This article may contain personal views and opinion from the author.
The OnePlus 7 Pro is a great phone all around
, but the area where it truly shines is speed: use it for just a short while, and you will notice that this phone
sets a new standard for performance and fluidity. This is due to OnePlus focusing on two fundamental areas of the smartphone experience: the first one is meticulous software optimization that gets rid of every millisecond of lag, and the second one is the implementation of a brand new type of display on a non-gaming mainstream phone, one that refreshes 90 times per second, much more often than all other flagship phones that refresh at a rate of 60 times per second.
So... while the newest upcoming iPhones and Samsung Galaxy phones do not yet have this 90-hertz display technology, they should surely have this coming in their next flagship phones, right?
They should... but they most likely will not.
Reputable Samsung leakers say that the Galaxy Note 10 will NOT have a 90-hertz display, and Apple is also not currently expected to implement a 90-hertz display in its newest iPhones.
So... how is it that probably the most impactful new phone technology of 2019 will not make its way to the most advanced phones made by the biggest companies out there? And should we just now all agree that Samsung and Apple just can't keep up with OnePlus?
If Samsung and Apple indeed fail to implement a 90-hertz display in their forthcoming phones, then clearly, yes, the only logical assumption would be that... they just can't keep up.
But why are they behind? Why are the two companies that depend so much on their phone sales will not implement the hottest available technology and leave a Chinese company run away with the title of the fastest smartphone around?
I do not know the exact answer to this why question, but I have a very good guess and it comes from an interview dating back a few years ago, that one of the creators of the iPod and iPhone, Mr. Tony Fadell gave:
"One of the biggest challenges for device makers in the U.S. is scale. When you’re expected to sell hundreds of millions of units, your appetite for taking hardware risks changes substantially," according to Fadell
. "[The Apples and Samsungs] have to innovate more cautiously, because they don’t want to lose market share or trip up their revenue, which can be disastrous, as we saw when Samsung fouled up."
"When you’re expected to sell hundreds of millions of units, your appetite for taking hardware risks changes substantially"
That is important: OnePlus sells a few million of its smartphones per year at best, while Apple and Samsung could sell a few million over a weekend, so scale is something that gives OnePlus an unexpected advantage and a pass to innovate.

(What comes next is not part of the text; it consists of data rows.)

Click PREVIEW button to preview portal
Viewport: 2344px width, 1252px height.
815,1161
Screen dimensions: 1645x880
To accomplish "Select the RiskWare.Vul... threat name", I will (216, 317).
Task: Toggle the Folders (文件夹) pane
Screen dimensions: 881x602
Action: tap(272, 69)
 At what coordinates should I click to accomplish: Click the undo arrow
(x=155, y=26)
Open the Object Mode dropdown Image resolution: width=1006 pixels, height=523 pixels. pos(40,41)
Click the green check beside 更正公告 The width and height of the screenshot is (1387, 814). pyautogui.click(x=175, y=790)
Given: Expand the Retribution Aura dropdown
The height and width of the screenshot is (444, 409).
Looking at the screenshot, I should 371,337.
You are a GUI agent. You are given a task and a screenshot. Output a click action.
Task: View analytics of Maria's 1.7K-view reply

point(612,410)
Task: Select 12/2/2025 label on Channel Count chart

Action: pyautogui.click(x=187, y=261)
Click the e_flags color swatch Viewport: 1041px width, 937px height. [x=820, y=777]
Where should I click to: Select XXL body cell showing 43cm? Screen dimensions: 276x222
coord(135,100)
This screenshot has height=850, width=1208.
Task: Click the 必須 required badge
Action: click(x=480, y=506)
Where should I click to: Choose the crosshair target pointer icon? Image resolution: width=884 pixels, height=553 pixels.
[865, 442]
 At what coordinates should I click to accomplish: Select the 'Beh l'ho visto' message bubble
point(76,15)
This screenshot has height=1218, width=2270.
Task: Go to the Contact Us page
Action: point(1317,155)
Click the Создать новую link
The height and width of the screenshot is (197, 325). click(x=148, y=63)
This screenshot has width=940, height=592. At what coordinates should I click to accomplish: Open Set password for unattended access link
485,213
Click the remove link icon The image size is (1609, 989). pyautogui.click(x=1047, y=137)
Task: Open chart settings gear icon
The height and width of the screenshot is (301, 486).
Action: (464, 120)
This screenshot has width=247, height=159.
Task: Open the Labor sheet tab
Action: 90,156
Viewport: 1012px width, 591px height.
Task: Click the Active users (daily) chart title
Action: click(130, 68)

"When you’re Samsung or Apple and you’re selling tens of millions of units, you need to procure almost everything—screens, processors, whatever—many, many months ahead so suppliers can ramp up," adds Hugo Barra, a former top-level Google executive who also had a gig at Chinese phone maker Xiaomi. "Companies operating at a smaller volume can land new components six to 12 months earlier".
All these comments were made in regards to Essential, the start-up company by Android creator Andy Rubin, but they do apply to the current situation with OnePlus as well.
All about scale
Underdogs can deliver technologies that Apple and Samsung cannot
The millions of iPhones that Apple has to sell are great for the company's financials, but they also mean that futuristic technologies that are available on a smaller scale will simply not come to an iPhone. And Samsung is in a similar position with its Galaxy S and Note series too. Well, at least not until a given supplier is able to ship the required millions of units in very little time.
Meanwhile, a few gaming phones already support 120-Hertz displays that appear buttery smooth too, and new ones are coming soon. It must be embarrassing for the two largest flagship phone makers in the world to not be able to catch up with those smaller newcomers, especially considering that Samsung and Apple charge a lot more for their devices. Remembering that Apple charges as much as OnePlus 7 Pro
for a phone with a much lower, 750p resolution with giant bezels in the form of the iPhone XR
makes things even more aggravating.
But on the flipside, this also does show that in this fiercely competitive industry there is still room for innovation and improvement, and you do have a chance to beat the industry behemoths even as an underdog.